# INSTRUCTIONS TO FOLLOW
List each line of the data that holds the string "divider".

══ DATA SHOWN

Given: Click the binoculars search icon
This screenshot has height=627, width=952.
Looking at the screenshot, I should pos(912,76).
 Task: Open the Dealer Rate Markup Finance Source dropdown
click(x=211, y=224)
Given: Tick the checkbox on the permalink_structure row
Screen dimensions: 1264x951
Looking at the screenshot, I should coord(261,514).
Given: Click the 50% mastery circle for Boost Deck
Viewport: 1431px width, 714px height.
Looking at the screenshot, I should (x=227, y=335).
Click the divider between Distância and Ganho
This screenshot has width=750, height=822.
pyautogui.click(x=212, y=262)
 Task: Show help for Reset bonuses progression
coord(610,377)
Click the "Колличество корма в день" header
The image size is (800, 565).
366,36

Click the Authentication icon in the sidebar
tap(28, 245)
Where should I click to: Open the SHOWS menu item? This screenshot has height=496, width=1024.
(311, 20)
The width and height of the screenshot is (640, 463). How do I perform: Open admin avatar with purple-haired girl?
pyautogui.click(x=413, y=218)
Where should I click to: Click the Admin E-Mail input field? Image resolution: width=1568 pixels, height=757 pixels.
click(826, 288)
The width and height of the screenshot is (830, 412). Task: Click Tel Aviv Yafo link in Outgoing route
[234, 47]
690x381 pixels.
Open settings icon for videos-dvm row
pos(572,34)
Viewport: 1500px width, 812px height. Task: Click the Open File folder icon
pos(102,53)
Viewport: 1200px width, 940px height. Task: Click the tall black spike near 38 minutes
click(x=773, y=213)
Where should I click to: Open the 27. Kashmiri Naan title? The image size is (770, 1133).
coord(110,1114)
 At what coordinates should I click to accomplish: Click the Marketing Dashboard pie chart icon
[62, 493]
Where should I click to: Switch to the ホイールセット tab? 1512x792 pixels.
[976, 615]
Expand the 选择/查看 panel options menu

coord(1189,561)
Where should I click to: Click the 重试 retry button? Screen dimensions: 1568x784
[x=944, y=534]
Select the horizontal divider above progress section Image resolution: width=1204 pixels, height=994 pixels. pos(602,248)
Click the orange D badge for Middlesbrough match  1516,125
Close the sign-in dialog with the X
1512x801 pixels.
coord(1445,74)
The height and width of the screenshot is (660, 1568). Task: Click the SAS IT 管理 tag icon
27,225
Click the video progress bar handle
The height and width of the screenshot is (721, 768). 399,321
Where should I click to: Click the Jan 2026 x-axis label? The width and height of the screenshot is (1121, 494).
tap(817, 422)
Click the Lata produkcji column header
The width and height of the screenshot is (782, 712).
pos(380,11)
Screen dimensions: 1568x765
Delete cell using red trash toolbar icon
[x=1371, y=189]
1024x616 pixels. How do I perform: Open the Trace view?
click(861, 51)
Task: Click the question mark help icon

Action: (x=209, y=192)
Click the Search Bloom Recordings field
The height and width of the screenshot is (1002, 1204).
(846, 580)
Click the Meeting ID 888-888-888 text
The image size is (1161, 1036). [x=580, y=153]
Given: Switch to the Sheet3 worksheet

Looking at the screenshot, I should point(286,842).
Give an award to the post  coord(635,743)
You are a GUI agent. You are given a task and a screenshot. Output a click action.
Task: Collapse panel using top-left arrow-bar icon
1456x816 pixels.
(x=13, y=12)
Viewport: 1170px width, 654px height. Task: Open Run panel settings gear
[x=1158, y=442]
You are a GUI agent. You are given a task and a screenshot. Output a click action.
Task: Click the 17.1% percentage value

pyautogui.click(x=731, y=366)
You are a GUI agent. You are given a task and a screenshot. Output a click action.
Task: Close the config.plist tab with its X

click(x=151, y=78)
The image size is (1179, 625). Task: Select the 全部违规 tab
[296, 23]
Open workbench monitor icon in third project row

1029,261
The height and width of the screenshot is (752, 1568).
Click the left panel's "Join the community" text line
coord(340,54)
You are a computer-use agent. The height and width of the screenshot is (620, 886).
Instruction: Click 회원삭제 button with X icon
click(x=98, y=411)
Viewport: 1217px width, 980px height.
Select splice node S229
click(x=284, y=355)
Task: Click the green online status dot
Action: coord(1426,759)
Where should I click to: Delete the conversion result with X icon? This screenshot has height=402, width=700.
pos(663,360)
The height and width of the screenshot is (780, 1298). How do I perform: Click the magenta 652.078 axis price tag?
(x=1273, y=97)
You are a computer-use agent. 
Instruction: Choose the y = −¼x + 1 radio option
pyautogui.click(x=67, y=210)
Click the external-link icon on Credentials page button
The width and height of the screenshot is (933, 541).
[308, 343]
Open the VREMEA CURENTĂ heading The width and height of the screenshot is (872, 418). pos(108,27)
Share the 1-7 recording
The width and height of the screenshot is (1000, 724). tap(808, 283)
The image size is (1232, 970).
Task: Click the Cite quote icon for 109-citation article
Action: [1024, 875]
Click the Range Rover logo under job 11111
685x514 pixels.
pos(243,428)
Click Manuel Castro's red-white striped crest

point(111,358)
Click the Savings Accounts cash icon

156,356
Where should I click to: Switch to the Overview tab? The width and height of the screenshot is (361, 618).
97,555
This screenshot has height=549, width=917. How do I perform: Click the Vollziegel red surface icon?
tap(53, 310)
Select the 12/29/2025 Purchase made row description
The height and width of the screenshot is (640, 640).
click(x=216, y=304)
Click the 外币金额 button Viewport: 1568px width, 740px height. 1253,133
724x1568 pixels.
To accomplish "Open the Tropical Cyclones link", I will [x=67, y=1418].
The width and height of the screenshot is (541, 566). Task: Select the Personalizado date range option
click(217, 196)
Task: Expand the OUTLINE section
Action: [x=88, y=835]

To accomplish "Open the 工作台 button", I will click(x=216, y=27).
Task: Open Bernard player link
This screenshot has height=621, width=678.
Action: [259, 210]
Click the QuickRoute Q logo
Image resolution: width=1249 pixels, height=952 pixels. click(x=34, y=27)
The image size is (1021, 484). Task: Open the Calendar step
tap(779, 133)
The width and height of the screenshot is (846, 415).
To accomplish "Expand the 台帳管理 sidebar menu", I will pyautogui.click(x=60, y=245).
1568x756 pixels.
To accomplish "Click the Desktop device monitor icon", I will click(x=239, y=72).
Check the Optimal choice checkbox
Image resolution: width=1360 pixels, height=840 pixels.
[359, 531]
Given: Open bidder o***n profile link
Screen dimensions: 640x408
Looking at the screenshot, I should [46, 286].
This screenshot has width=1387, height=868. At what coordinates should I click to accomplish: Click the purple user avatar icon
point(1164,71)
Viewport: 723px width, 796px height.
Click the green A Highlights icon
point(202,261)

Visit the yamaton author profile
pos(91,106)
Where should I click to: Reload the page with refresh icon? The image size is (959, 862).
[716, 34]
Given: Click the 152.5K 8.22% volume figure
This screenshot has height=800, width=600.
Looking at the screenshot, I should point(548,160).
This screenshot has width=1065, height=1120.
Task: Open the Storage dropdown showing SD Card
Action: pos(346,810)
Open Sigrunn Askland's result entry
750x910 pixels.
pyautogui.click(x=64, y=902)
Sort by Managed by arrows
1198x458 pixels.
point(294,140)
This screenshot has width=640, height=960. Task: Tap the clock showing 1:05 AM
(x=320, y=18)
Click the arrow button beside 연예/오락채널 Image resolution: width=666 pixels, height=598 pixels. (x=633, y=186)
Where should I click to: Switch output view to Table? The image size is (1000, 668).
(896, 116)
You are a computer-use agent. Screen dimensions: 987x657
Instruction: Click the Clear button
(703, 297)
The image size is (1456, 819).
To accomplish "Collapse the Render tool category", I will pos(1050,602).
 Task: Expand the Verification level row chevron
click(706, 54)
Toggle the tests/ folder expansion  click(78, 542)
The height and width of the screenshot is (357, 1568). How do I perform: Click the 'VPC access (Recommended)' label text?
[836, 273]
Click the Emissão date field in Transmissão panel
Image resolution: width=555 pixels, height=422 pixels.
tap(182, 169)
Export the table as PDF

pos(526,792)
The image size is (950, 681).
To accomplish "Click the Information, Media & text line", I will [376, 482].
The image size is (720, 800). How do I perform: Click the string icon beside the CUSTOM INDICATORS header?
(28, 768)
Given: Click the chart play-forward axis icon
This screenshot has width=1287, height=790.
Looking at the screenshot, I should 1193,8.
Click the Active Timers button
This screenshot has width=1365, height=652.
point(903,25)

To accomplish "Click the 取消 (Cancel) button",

════

# TASK RESULT
Click the divider between Distância and Ganho
Select the horizontal divider above progress section Image resolution: width=1204 pixels, height=994 pixels. pos(602,248)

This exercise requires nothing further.